**** Data for processing ****
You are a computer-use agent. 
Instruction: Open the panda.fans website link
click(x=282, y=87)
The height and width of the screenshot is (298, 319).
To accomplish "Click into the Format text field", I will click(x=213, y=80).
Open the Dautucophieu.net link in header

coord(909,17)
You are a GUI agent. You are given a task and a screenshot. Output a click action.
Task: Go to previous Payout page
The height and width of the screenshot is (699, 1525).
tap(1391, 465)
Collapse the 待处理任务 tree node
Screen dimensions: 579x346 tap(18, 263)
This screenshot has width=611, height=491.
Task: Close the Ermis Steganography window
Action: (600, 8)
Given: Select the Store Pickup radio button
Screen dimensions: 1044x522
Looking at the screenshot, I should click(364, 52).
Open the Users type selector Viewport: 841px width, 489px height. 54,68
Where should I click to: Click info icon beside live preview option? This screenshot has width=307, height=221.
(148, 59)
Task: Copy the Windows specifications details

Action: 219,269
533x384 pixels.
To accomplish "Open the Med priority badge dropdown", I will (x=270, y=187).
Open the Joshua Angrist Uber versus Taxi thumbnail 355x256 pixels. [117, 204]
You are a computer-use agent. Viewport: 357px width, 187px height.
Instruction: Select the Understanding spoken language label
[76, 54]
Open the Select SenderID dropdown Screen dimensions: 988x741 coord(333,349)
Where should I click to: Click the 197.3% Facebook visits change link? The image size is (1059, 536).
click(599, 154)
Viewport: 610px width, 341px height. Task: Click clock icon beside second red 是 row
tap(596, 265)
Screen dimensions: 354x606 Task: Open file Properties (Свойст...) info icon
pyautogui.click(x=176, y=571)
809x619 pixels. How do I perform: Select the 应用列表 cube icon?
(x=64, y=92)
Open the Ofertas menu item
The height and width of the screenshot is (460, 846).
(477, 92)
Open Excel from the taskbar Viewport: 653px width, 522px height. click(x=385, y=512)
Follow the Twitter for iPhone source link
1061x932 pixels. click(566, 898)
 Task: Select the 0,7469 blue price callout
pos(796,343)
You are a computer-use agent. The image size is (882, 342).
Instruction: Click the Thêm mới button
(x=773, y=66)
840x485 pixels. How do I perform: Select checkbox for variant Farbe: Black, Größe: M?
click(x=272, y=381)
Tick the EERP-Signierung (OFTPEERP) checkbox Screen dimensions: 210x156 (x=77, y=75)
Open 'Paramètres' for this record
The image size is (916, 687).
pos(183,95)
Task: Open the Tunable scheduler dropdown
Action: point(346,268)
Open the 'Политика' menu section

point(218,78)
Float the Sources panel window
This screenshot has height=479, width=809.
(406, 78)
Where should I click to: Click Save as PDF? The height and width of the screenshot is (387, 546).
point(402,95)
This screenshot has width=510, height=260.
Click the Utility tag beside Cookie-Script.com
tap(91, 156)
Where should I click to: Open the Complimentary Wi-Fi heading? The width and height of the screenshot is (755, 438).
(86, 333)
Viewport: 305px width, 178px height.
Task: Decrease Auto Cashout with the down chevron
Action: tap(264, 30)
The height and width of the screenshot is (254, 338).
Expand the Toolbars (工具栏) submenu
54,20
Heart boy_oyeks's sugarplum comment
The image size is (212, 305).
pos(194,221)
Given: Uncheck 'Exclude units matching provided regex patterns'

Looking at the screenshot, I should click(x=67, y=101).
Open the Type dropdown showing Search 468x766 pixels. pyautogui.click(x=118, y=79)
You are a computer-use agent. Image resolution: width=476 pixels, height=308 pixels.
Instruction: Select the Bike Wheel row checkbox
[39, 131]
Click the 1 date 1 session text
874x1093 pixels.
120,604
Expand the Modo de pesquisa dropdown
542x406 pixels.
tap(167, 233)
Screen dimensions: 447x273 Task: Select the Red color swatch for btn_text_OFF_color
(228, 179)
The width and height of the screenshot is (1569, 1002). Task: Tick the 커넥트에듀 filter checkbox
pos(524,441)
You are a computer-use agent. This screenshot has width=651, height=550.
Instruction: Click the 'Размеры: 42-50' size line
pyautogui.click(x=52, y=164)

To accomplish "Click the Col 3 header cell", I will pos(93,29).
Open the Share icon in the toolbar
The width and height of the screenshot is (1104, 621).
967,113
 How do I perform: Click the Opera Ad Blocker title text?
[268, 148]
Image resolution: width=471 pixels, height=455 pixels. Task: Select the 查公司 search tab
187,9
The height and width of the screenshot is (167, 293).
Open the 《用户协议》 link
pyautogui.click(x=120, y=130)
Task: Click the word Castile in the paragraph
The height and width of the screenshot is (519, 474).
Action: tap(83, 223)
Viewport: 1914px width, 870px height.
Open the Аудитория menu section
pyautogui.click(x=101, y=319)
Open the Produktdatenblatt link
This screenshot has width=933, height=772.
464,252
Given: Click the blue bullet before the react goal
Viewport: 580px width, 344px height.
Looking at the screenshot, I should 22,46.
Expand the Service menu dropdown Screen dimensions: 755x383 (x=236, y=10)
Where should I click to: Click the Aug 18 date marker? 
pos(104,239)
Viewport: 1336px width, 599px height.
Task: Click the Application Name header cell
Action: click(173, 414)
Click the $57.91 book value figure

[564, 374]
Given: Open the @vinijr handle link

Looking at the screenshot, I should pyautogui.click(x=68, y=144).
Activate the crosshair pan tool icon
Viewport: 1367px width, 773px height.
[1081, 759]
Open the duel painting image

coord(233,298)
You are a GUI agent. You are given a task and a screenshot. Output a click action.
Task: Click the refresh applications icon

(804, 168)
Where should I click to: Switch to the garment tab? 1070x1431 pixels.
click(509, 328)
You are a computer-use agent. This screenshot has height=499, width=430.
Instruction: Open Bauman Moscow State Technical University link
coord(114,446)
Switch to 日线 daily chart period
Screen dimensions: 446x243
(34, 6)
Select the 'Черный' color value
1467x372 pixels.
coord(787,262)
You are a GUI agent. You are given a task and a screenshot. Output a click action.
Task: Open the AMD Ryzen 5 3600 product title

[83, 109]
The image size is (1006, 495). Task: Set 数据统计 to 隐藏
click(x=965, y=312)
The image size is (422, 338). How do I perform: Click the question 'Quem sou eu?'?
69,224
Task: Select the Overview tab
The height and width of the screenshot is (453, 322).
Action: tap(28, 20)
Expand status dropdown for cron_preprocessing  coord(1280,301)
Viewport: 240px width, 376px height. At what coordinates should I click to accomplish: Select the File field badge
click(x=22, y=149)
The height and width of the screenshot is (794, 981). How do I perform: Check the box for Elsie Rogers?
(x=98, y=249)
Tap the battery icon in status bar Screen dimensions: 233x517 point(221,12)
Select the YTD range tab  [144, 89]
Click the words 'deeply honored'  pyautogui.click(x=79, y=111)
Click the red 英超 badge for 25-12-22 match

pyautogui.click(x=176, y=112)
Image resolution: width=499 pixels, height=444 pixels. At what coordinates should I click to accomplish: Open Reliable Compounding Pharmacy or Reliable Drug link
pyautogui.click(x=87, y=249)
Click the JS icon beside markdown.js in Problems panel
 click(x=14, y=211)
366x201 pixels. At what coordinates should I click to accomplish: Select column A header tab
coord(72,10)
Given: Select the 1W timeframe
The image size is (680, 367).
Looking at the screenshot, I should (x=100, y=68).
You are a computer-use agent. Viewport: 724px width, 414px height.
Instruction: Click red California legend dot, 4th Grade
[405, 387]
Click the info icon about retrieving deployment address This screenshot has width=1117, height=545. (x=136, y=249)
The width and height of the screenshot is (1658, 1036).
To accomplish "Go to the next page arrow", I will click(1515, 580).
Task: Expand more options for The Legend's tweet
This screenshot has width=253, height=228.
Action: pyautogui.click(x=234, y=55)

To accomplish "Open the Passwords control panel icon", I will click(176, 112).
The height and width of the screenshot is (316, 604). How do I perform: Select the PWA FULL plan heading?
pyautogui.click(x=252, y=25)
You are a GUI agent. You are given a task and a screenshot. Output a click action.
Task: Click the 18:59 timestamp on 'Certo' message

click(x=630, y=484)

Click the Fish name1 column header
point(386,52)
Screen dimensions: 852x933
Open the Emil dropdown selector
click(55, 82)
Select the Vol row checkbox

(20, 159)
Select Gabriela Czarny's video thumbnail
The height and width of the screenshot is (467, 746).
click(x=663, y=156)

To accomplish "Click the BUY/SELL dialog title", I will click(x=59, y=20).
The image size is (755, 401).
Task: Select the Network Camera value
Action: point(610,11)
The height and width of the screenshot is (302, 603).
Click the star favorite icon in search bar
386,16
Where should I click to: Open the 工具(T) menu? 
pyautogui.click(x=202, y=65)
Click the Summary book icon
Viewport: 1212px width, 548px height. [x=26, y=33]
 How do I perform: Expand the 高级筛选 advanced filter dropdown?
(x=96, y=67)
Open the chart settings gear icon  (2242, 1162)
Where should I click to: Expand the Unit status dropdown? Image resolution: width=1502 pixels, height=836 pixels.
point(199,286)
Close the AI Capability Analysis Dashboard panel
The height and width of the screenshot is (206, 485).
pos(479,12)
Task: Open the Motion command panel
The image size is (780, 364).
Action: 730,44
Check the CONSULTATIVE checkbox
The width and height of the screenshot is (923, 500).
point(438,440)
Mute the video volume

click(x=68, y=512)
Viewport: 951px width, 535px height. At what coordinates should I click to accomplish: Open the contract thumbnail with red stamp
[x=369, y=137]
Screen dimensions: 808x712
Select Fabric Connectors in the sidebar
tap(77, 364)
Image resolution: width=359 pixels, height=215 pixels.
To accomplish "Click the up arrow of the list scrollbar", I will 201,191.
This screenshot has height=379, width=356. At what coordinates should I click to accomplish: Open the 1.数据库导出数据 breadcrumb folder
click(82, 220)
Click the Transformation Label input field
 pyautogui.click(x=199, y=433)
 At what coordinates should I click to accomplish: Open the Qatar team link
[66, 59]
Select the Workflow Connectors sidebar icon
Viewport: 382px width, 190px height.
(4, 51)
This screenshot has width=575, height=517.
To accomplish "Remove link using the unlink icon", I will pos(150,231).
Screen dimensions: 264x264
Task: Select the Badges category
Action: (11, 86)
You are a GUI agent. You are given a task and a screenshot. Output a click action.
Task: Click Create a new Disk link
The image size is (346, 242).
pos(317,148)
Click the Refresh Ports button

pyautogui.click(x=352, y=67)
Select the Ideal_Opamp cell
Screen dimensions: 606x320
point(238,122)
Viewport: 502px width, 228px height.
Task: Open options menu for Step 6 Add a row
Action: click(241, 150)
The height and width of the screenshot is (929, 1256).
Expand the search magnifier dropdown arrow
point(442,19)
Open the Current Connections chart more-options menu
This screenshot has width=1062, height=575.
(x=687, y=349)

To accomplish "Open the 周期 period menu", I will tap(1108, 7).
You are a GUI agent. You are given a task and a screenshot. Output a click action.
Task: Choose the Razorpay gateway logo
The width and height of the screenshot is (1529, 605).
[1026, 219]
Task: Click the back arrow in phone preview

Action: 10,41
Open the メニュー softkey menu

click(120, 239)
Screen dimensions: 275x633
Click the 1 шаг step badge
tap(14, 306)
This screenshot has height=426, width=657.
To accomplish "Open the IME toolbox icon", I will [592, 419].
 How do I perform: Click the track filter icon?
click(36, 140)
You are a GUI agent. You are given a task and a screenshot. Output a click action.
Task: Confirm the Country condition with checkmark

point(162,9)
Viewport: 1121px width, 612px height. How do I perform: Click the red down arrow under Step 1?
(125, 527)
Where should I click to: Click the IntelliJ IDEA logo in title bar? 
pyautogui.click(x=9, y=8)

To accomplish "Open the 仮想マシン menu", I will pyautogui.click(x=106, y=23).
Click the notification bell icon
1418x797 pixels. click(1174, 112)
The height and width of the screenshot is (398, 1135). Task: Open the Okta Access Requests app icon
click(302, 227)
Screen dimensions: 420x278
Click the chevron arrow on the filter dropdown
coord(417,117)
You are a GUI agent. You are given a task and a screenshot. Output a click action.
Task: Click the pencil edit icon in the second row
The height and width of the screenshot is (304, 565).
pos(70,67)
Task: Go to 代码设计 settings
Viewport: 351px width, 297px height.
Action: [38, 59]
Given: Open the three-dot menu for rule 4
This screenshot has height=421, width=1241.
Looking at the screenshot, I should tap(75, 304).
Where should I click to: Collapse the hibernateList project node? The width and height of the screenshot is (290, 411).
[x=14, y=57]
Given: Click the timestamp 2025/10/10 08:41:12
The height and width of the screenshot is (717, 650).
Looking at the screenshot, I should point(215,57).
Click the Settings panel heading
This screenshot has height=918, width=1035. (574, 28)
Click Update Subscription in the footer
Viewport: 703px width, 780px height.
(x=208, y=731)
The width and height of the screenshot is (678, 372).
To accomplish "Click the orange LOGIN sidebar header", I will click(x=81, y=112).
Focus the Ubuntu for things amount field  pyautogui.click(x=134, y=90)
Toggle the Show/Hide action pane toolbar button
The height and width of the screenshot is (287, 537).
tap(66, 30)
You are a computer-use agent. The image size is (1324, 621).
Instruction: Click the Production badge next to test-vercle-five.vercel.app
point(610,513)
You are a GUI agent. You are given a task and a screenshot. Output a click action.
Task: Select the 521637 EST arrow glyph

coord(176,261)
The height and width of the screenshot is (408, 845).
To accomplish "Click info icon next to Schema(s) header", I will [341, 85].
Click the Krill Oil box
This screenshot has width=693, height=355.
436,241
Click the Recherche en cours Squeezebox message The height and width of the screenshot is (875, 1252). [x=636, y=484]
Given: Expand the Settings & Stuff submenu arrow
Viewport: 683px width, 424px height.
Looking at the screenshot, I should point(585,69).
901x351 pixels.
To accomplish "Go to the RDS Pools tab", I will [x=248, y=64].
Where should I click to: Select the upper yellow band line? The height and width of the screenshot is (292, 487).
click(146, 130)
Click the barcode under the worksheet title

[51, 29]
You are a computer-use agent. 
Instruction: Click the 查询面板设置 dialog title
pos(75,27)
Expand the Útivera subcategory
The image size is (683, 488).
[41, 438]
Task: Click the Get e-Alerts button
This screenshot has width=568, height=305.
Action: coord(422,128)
****
■ **Task item**:
Each line above from the one with "Screen dimensions: 275x633" up to and including the one with "Given: Click the timestamp" must be set down exactly, and no line outside that span may appear.

■ **Solution to this problem**:
Screen dimensions: 275x633
Click the 1 шаг step badge
tap(14, 306)
This screenshot has height=426, width=657.
To accomplish "Open the IME toolbox icon", I will [592, 419].
 How do I perform: Click the track filter icon?
click(36, 140)
You are a GUI agent. You are given a task and a screenshot. Output a click action.
Task: Confirm the Country condition with checkmark

point(162,9)
Viewport: 1121px width, 612px height. How do I perform: Click the red down arrow under Step 1?
(125, 527)
Where should I click to: Click the IntelliJ IDEA logo in title bar? 
pyautogui.click(x=9, y=8)

To accomplish "Open the 仮想マシン menu", I will pyautogui.click(x=106, y=23).
Click the notification bell icon
1418x797 pixels. click(1174, 112)
The height and width of the screenshot is (398, 1135). Task: Open the Okta Access Requests app icon
click(302, 227)
Screen dimensions: 420x278
Click the chevron arrow on the filter dropdown
coord(417,117)
You are a GUI agent. You are given a task and a screenshot. Output a click action.
Task: Click the pencil edit icon in the second row
The height and width of the screenshot is (304, 565).
pos(70,67)
Task: Go to 代码设计 settings
Viewport: 351px width, 297px height.
Action: [38, 59]
Given: Open the three-dot menu for rule 4
This screenshot has height=421, width=1241.
Looking at the screenshot, I should tap(75, 304).
Where should I click to: Collapse the hibernateList project node? The width and height of the screenshot is (290, 411).
[x=14, y=57]
Given: Click the timestamp 2025/10/10 08:41:12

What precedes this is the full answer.